#### Dataset rows
-- BEGIN --
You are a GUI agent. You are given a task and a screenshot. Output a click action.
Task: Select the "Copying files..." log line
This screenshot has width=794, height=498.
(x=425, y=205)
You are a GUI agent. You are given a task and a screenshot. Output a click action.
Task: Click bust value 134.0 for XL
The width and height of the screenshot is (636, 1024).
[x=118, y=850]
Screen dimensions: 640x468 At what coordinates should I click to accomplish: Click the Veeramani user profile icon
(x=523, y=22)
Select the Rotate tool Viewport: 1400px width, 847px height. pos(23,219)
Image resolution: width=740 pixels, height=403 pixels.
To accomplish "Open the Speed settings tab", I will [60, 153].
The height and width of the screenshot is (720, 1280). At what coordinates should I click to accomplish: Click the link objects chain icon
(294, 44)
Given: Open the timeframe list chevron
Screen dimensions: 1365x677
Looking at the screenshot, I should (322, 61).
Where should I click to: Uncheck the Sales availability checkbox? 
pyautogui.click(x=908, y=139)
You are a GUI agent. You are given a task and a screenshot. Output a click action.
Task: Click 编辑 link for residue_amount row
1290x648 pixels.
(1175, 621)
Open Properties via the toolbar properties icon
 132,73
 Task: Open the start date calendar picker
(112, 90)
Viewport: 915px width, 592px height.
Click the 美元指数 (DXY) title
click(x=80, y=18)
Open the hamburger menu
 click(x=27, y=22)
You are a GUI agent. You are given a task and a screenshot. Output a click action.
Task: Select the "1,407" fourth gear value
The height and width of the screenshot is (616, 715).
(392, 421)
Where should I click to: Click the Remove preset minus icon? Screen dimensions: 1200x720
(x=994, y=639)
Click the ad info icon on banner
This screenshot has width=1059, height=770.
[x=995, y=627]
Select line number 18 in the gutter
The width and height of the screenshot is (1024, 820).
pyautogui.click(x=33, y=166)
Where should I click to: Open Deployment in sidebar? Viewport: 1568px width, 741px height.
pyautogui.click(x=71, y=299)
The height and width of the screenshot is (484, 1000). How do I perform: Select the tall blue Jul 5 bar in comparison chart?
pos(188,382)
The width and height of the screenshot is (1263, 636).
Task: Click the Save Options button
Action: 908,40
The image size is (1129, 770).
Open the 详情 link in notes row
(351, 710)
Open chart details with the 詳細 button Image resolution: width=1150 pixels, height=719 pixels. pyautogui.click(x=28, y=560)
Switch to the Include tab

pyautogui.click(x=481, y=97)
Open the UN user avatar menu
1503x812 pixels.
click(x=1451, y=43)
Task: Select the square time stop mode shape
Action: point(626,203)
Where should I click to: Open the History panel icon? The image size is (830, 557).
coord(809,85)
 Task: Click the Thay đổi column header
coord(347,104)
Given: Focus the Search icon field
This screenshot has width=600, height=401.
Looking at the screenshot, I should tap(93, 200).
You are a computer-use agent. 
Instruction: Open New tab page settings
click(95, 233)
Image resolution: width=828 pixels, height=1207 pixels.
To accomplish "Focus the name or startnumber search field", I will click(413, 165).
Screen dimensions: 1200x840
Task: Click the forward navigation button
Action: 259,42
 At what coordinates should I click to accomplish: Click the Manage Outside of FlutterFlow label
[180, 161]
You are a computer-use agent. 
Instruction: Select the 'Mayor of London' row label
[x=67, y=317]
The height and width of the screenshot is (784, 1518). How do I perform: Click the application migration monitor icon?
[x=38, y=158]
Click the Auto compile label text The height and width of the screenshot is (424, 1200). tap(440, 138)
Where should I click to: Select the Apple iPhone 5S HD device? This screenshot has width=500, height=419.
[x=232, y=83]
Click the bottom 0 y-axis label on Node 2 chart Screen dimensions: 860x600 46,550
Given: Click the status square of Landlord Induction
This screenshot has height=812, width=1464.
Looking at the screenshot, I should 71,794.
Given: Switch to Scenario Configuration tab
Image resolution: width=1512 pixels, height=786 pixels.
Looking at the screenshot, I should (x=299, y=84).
-- END --
#### Instructions for the task
Reproduce the lines above word for word.

#### Result below
You are a GUI agent. You are given a task and a screenshot. Output a click action.
Task: Select the "Copying files..." log line
This screenshot has width=794, height=498.
(x=425, y=205)
You are a GUI agent. You are given a task and a screenshot. Output a click action.
Task: Click bust value 134.0 for XL
The width and height of the screenshot is (636, 1024).
[x=118, y=850]
Screen dimensions: 640x468 At what coordinates should I click to accomplish: Click the Veeramani user profile icon
(x=523, y=22)
Select the Rotate tool Viewport: 1400px width, 847px height. pos(23,219)
Image resolution: width=740 pixels, height=403 pixels.
To accomplish "Open the Speed settings tab", I will [60, 153].
The height and width of the screenshot is (720, 1280). At what coordinates should I click to accomplish: Click the link objects chain icon
(294, 44)
Given: Open the timeframe list chevron
Screen dimensions: 1365x677
Looking at the screenshot, I should (322, 61).
Where should I click to: Uncheck the Sales availability checkbox? 
pyautogui.click(x=908, y=139)
You are a GUI agent. You are given a task and a screenshot. Output a click action.
Task: Click 编辑 link for residue_amount row
1290x648 pixels.
(1175, 621)
Open Properties via the toolbar properties icon
 132,73
 Task: Open the start date calendar picker
(112, 90)
Viewport: 915px width, 592px height.
Click the 美元指数 (DXY) title
click(x=80, y=18)
Open the hamburger menu
 click(x=27, y=22)
You are a GUI agent. You are given a task and a screenshot. Output a click action.
Task: Select the "1,407" fourth gear value
The height and width of the screenshot is (616, 715).
(392, 421)
Where should I click to: Click the Remove preset minus icon? Screen dimensions: 1200x720
(x=994, y=639)
Click the ad info icon on banner
This screenshot has width=1059, height=770.
[x=995, y=627]
Select line number 18 in the gutter
The width and height of the screenshot is (1024, 820).
pyautogui.click(x=33, y=166)
Where should I click to: Open Deployment in sidebar? Viewport: 1568px width, 741px height.
pyautogui.click(x=71, y=299)
The height and width of the screenshot is (484, 1000). How do I perform: Select the tall blue Jul 5 bar in comparison chart?
pos(188,382)
The width and height of the screenshot is (1263, 636).
Task: Click the Save Options button
Action: 908,40
The image size is (1129, 770).
Open the 详情 link in notes row
(351, 710)
Open chart details with the 詳細 button Image resolution: width=1150 pixels, height=719 pixels. pyautogui.click(x=28, y=560)
Switch to the Include tab

pyautogui.click(x=481, y=97)
Open the UN user avatar menu
1503x812 pixels.
click(x=1451, y=43)
Task: Select the square time stop mode shape
Action: point(626,203)
Where should I click to: Open the History panel icon? The image size is (830, 557).
coord(809,85)
 Task: Click the Thay đổi column header
coord(347,104)
Given: Focus the Search icon field
This screenshot has width=600, height=401.
Looking at the screenshot, I should tap(93, 200).
You are a computer-use agent. 
Instruction: Open New tab page settings
click(95, 233)
Image resolution: width=828 pixels, height=1207 pixels.
To accomplish "Focus the name or startnumber search field", I will click(413, 165).
Screen dimensions: 1200x840
Task: Click the forward navigation button
Action: 259,42
 At what coordinates should I click to accomplish: Click the Manage Outside of FlutterFlow label
[180, 161]
You are a computer-use agent. 
Instruction: Select the 'Mayor of London' row label
[x=67, y=317]
The height and width of the screenshot is (784, 1518). How do I perform: Click the application migration monitor icon?
[x=38, y=158]
Click the Auto compile label text The height and width of the screenshot is (424, 1200). tap(440, 138)
Where should I click to: Select the Apple iPhone 5S HD device? This screenshot has width=500, height=419.
[x=232, y=83]
Click the bottom 0 y-axis label on Node 2 chart Screen dimensions: 860x600 46,550
Given: Click the status square of Landlord Induction
This screenshot has height=812, width=1464.
Looking at the screenshot, I should 71,794.
Given: Switch to Scenario Configuration tab
Image resolution: width=1512 pixels, height=786 pixels.
Looking at the screenshot, I should (x=299, y=84).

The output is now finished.